Doch auch auf dieser Ebene tritt erst einmal Ernüchterung ein. Denn das Konzept schien einfach zu sein, aus all den Vorlagen handzahme Klavier-Miniaturen zu machen. Nicht falsch verstehen, The Cures "Lovesong" funktioniert auch wunderbar als schleppende Ballade, nur ist die Umsetzung absolut vorhersehbar, quasi das Nummer-Sicher-Rezept für einen solchen Song. Auch "Where is my mind" berührt durchaus, der anschmiegsame Gesang, die verirrten Piano-Tupfer, man kann nicht sagen, dass es an Geschmackssicherheit mangelt. Allerdings überzeugt diese Nummer nur deshalb, weil das Original eine solch brillante Melodik aufweist, ein Mehrwert entsteht nicht wirklich. Ähnliches lässt sich über Gordon Lightfoots "If you could read my mind" sagen: hübsch aufbereitet, ein Paradoxon nüchterner Sehnsucht im Gesang, lieb und nett, aber eben auch harm- bis belanglos.

-*-*-

**Aufgabe**
Zähle alle Songtitel auf, die im Textauszug in Anführungszeichen stehen. Stütze dich ausschließlich auf den Textauszug.

**Bereitgestellte Daten**
-*-*-

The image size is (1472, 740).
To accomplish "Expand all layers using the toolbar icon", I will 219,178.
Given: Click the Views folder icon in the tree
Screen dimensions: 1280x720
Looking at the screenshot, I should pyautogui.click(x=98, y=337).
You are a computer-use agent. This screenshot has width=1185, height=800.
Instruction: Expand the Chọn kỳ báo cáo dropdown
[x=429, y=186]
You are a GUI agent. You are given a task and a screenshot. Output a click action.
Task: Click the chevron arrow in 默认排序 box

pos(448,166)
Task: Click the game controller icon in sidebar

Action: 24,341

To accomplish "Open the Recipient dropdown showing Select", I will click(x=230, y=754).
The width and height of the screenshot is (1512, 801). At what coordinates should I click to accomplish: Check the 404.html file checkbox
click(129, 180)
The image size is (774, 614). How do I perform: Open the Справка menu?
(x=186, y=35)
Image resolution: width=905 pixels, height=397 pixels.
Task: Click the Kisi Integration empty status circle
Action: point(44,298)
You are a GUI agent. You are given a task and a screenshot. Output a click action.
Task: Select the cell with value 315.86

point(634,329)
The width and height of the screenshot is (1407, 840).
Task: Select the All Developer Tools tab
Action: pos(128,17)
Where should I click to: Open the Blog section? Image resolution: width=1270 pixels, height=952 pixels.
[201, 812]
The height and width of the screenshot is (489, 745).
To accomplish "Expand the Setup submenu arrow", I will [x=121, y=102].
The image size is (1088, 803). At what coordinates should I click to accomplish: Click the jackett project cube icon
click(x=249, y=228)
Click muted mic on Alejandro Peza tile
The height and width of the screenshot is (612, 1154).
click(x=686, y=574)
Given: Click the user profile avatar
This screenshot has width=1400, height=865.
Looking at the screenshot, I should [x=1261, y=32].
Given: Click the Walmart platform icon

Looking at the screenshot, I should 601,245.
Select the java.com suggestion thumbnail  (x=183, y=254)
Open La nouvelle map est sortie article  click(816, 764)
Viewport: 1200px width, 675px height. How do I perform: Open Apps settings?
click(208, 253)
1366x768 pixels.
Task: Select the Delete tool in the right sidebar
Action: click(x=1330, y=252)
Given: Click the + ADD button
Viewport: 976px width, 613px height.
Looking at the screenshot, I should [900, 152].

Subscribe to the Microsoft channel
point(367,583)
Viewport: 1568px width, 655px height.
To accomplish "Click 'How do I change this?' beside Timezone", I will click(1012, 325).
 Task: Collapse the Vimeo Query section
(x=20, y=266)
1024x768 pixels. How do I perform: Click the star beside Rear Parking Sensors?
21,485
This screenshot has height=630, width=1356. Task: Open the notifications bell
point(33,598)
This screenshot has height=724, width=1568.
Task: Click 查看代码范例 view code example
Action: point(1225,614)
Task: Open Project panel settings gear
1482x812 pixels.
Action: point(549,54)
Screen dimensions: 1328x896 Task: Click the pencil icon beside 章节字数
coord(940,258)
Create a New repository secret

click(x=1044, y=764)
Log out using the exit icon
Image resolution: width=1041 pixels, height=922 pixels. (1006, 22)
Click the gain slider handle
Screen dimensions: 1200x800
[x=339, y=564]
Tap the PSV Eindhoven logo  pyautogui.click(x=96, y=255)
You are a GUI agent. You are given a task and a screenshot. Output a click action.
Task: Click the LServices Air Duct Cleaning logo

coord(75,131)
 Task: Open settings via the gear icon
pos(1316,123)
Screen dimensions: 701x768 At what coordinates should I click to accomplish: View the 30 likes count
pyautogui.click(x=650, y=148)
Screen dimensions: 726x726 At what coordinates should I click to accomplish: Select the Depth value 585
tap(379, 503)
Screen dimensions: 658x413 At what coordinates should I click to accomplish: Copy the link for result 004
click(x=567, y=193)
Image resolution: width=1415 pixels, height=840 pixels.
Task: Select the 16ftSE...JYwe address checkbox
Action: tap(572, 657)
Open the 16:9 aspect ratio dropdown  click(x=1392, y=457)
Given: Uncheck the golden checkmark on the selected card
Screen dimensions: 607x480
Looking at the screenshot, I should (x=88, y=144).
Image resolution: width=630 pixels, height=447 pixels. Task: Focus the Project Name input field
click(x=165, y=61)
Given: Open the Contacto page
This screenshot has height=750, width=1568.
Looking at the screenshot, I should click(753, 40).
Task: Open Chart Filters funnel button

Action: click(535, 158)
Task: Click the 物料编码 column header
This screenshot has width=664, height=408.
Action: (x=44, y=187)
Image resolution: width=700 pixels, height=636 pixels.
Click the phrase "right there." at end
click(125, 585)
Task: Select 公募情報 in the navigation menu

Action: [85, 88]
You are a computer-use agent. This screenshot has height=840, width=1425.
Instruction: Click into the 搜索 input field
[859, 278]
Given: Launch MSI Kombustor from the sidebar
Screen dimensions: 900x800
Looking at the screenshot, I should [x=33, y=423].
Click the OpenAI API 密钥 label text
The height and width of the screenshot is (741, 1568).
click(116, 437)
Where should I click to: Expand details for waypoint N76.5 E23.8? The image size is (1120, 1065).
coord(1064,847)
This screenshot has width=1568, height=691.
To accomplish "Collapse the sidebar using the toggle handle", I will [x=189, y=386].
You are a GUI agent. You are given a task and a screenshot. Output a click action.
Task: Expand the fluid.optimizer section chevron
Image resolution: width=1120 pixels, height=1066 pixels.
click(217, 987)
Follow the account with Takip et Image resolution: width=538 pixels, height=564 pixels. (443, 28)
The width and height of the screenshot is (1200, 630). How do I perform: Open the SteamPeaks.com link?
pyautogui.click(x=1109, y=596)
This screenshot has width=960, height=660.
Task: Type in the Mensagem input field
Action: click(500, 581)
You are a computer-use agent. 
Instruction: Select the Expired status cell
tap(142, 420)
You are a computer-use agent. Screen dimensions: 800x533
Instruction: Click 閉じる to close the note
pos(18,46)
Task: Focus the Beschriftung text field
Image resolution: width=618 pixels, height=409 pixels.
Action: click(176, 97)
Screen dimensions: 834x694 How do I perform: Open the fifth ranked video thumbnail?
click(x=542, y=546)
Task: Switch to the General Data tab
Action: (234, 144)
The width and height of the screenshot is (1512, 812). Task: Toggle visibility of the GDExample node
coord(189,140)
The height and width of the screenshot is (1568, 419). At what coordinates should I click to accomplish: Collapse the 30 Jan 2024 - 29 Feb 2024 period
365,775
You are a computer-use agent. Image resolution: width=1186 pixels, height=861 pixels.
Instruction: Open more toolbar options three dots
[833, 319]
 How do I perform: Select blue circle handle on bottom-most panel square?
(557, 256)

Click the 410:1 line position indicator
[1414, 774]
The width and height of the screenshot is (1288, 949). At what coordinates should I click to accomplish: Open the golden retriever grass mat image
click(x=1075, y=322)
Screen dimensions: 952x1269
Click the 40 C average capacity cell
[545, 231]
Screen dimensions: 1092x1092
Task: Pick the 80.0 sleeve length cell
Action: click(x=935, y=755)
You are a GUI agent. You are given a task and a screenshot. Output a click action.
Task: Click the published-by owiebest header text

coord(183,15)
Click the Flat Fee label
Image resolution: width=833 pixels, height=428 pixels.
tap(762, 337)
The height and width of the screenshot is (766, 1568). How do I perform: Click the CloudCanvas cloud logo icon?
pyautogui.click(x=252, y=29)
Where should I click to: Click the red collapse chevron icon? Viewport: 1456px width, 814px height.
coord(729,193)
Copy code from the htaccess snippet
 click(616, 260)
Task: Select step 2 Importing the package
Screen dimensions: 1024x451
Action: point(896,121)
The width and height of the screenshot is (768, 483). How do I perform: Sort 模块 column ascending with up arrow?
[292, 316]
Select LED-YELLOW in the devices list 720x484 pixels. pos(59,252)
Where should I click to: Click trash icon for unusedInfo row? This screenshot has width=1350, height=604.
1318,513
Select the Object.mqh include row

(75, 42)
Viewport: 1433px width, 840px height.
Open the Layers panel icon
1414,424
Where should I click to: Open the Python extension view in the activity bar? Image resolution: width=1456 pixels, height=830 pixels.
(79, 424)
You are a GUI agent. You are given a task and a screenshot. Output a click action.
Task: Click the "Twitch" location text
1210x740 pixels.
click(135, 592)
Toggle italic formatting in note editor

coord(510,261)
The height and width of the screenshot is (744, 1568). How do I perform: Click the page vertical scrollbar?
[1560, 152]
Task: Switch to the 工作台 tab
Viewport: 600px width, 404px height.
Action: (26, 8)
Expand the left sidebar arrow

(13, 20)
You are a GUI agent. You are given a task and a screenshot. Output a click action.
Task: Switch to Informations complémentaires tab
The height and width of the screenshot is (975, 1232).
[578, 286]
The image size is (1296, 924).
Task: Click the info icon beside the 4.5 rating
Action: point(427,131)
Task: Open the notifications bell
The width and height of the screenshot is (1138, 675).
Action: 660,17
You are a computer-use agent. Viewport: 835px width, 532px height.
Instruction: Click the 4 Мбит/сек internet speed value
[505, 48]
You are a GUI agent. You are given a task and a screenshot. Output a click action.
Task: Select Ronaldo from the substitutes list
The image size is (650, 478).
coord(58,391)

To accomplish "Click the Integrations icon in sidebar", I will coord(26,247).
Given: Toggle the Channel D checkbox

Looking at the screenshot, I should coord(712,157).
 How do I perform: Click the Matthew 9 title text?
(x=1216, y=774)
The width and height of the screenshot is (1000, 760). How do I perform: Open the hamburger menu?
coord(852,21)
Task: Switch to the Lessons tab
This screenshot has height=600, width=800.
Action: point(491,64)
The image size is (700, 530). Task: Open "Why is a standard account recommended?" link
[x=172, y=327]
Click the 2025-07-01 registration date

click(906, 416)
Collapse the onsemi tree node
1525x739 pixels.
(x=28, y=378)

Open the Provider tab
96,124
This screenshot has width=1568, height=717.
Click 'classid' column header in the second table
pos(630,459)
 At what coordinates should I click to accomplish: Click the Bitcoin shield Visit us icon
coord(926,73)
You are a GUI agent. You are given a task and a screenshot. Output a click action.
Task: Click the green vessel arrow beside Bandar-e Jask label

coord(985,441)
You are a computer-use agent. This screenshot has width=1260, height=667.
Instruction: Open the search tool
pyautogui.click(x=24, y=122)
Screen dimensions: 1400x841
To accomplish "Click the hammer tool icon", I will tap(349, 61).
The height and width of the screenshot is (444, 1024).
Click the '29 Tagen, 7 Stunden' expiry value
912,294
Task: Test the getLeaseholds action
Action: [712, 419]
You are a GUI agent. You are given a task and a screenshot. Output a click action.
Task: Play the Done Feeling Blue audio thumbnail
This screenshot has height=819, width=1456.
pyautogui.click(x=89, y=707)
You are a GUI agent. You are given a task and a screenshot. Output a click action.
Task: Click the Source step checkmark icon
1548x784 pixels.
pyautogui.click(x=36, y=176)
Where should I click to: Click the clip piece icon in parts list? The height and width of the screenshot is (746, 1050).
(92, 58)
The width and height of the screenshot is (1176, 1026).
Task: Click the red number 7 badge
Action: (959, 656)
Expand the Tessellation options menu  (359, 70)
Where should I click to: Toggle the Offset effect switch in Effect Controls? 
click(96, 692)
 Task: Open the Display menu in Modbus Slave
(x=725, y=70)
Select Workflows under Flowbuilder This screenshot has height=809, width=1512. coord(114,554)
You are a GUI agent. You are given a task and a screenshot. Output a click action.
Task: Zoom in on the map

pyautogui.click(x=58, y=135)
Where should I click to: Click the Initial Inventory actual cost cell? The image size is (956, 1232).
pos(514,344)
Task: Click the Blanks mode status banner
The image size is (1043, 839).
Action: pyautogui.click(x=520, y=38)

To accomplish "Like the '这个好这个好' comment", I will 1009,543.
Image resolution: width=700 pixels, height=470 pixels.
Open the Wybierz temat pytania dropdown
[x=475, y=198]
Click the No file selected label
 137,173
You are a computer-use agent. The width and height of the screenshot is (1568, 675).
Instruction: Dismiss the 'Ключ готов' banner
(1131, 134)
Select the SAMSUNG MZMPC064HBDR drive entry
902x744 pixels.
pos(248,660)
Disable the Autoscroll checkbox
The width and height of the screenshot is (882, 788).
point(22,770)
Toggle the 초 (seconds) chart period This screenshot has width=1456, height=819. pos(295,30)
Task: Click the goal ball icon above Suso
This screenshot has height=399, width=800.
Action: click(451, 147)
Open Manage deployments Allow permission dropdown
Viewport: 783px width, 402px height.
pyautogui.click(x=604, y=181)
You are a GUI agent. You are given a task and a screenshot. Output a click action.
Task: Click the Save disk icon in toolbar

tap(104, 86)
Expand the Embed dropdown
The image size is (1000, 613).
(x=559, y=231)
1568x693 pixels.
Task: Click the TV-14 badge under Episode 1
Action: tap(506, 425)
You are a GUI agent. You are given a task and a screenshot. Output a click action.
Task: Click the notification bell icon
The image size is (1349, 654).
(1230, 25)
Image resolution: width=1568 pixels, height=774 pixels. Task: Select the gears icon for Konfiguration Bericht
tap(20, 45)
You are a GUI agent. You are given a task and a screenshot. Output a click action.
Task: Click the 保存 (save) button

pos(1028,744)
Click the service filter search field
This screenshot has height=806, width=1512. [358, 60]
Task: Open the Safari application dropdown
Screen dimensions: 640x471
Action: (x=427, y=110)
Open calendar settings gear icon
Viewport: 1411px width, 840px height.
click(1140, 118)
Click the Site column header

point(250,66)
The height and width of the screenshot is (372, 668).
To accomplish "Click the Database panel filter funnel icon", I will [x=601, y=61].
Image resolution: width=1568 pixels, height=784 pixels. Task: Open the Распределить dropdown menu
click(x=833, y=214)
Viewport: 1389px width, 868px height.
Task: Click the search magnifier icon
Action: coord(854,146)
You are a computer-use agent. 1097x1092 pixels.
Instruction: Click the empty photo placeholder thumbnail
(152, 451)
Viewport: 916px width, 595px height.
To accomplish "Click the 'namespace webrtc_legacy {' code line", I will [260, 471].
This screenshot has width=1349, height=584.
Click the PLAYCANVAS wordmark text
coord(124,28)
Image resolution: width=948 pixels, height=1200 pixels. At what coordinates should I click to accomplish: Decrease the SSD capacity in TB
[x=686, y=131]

-*-*-

**Ergebnis**
- "Lovesong"
- "Where is my mind"
- "If you could read my mind"